The model of collaborative care between professionals in mental health and those working in proximity with communities is a useful one to address the mental health needs of children and youth living in remote communities.20 Collaborative care models bring together expertise in mental health and in local resources and contingencies, including the frequent extra burden of multiple roles placed on service providers and the unofficial networking roles created internally by communities.
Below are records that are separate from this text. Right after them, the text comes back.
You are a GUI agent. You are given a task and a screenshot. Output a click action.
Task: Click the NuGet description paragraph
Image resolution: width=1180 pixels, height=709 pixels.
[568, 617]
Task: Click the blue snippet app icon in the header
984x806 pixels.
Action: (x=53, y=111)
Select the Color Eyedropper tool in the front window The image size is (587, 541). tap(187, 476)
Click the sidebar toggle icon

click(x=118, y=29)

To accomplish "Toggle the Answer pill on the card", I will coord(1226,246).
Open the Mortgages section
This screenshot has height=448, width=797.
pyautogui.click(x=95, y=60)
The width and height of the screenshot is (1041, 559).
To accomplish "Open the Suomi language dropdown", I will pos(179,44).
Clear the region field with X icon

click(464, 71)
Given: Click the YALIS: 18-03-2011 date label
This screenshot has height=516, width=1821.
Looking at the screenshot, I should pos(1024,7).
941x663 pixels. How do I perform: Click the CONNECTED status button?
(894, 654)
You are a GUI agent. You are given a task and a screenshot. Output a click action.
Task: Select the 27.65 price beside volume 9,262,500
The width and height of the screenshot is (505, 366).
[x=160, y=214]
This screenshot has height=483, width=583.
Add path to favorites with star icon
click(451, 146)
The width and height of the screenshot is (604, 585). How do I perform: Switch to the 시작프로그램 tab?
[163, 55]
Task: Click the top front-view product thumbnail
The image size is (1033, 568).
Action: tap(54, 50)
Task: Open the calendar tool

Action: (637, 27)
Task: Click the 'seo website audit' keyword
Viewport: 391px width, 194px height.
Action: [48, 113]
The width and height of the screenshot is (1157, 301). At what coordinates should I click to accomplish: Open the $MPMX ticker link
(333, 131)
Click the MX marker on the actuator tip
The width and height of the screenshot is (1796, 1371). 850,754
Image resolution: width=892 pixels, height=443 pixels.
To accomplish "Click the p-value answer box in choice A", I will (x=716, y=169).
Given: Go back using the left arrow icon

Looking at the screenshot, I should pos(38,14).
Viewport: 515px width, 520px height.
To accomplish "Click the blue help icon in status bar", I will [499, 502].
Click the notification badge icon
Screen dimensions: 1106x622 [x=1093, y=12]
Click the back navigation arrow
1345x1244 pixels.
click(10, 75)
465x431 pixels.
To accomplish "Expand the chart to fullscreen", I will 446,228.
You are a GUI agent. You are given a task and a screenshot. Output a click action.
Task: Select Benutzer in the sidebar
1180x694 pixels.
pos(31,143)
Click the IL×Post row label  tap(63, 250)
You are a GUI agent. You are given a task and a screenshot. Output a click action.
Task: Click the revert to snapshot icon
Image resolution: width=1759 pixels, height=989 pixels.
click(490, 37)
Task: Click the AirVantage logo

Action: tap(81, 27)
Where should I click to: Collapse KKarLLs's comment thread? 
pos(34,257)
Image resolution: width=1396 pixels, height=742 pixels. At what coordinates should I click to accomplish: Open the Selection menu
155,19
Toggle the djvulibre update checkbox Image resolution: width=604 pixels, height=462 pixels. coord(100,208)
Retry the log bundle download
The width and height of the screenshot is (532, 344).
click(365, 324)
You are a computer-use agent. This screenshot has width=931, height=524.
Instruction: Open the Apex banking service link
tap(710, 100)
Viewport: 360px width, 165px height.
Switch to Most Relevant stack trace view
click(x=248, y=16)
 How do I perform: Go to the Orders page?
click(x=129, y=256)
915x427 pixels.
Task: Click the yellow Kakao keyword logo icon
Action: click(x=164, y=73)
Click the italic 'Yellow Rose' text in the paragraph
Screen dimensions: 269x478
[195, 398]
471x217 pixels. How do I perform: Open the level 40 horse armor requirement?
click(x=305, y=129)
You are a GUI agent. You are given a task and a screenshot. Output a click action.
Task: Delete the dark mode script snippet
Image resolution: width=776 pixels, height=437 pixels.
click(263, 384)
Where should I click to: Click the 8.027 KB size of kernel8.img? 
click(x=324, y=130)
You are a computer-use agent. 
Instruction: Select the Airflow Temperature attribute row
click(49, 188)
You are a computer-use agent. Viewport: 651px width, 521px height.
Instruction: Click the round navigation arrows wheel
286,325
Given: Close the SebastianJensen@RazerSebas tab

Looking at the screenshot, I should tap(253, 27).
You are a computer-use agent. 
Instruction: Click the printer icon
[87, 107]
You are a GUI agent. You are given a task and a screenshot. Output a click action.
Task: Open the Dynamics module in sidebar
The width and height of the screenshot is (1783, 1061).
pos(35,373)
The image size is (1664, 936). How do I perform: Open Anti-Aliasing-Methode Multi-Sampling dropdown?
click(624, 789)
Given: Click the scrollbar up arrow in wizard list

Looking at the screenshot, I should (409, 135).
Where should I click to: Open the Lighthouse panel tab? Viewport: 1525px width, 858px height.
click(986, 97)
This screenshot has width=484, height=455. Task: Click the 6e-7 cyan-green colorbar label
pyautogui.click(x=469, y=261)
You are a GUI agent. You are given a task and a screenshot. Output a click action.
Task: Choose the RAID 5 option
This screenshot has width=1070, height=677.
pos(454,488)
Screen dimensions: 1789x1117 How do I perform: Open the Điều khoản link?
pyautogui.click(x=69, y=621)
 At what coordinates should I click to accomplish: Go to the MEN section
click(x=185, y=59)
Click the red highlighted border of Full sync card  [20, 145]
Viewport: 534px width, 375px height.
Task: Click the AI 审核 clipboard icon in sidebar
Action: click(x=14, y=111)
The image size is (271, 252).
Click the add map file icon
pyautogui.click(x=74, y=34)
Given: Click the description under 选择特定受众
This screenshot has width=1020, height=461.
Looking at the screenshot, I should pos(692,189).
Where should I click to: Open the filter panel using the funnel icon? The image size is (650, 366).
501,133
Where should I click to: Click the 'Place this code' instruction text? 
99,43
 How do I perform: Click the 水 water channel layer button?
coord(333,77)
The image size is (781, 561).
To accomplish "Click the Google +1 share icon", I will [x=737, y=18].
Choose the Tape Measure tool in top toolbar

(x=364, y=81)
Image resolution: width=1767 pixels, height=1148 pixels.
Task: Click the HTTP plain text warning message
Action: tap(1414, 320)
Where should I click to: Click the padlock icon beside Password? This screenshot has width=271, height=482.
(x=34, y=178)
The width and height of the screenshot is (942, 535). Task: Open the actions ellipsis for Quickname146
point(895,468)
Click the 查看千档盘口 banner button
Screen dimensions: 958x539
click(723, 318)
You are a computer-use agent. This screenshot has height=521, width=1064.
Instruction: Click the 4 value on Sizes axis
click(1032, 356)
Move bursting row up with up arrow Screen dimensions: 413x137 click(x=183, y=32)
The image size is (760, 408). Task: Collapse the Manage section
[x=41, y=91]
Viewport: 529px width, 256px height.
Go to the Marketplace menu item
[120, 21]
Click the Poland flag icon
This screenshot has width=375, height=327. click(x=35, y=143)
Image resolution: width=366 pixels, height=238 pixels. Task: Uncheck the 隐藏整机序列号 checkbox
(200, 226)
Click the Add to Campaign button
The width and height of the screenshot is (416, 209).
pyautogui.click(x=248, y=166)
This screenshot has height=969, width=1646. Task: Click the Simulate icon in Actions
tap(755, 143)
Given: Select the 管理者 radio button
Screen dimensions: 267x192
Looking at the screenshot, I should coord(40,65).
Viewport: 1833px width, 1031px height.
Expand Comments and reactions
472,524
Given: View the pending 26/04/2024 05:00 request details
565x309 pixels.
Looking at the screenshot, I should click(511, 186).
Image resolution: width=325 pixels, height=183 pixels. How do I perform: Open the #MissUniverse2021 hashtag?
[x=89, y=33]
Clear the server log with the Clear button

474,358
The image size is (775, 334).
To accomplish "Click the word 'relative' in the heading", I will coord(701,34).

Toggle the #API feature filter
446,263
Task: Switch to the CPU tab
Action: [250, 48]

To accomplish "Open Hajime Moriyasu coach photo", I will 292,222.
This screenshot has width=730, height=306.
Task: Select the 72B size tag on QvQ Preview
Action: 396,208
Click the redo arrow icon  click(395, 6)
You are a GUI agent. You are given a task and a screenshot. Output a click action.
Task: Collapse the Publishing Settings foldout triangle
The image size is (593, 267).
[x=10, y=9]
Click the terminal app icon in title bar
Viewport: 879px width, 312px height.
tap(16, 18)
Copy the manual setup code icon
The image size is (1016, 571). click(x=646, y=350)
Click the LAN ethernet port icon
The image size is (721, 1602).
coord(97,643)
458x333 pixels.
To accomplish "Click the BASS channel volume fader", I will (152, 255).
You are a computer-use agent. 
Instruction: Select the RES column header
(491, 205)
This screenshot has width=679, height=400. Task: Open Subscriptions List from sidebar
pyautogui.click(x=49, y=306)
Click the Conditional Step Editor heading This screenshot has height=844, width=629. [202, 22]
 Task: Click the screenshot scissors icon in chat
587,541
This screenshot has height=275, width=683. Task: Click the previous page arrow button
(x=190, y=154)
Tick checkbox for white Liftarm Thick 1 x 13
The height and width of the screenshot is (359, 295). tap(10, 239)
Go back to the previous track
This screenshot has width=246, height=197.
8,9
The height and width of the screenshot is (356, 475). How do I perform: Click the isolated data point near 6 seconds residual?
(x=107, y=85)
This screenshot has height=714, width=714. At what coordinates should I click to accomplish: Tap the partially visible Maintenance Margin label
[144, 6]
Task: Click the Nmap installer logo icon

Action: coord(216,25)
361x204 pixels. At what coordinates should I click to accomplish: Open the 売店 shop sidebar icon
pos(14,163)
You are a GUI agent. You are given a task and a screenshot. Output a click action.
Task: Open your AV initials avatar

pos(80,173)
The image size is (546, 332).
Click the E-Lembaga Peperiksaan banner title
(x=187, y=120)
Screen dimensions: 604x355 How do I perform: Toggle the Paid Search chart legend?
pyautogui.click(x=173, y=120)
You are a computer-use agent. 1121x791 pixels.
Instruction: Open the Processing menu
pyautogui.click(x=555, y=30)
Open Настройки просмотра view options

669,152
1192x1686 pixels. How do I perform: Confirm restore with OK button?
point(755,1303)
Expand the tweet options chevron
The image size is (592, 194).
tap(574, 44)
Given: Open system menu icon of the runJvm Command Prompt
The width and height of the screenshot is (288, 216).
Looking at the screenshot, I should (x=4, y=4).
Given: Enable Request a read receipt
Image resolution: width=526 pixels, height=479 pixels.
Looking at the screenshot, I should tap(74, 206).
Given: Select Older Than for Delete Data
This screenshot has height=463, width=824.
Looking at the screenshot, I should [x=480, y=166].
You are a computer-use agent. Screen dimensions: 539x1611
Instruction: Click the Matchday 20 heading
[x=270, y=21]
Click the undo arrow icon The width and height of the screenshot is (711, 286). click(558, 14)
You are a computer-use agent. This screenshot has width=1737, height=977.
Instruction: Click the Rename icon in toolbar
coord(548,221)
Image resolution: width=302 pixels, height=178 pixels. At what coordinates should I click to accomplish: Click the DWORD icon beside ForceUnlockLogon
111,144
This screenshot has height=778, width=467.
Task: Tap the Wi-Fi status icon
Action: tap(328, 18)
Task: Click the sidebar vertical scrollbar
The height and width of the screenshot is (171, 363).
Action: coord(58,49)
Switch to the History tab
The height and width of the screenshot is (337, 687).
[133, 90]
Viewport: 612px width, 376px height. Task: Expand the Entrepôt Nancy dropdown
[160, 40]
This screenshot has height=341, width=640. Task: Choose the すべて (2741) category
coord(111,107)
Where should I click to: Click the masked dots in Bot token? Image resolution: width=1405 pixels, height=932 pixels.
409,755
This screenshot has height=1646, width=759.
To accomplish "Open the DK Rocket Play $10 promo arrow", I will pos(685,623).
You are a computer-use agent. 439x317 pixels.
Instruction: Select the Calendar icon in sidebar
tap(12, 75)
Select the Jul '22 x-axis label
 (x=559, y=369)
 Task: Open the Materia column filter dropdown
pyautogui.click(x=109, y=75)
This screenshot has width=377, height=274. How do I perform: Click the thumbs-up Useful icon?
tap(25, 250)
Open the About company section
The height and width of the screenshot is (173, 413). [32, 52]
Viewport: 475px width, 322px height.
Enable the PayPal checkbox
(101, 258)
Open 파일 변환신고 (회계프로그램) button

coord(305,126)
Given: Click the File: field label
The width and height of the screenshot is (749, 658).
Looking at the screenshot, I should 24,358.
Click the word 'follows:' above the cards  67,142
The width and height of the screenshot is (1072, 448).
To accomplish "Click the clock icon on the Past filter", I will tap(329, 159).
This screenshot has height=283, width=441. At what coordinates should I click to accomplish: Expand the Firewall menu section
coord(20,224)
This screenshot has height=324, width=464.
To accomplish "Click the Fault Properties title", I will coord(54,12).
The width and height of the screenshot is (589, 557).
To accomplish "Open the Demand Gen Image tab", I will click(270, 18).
Collaborative care offers an opportunity to solidify support for children and their families within their communities. Travel to distant urban settings is reserved for particular diagnostic or treatment issues, because this can add an additional stressor to children and their families. Adapting services to community realities takes into account local strengths and traditional interpretations of mental health problems to co-construct strategies that support the healing of children within their families and communities. A collaborative approach includes addressing the need for culturally responsive services and a com-mitment to support social, cultural, and economic determinants of health.

Conclusion

Addressing cultural considerations in the mental health care of children from immigrant and ethnocultural communities implies that we address needs for interpreters or culture brokers where necessary and that we see our therapeutic tools and services as well as ourselves, our patients, and our communities in a new light. Cultural psychiatry proposes openness to social and cultural issues allied with good comprehensive general mental health care. Cultural issues are seen as an integral part of the assessment and diagnostic process as well as a key element in the formulation of a clinical and social intervention plan framed within culturally diverse developmental and social agendas. Culturally respectful services need to be grounded in an ecological framework of care where social, economic, and cultural determinants of heath are considered as intrinsic contributors to a person’s well-being.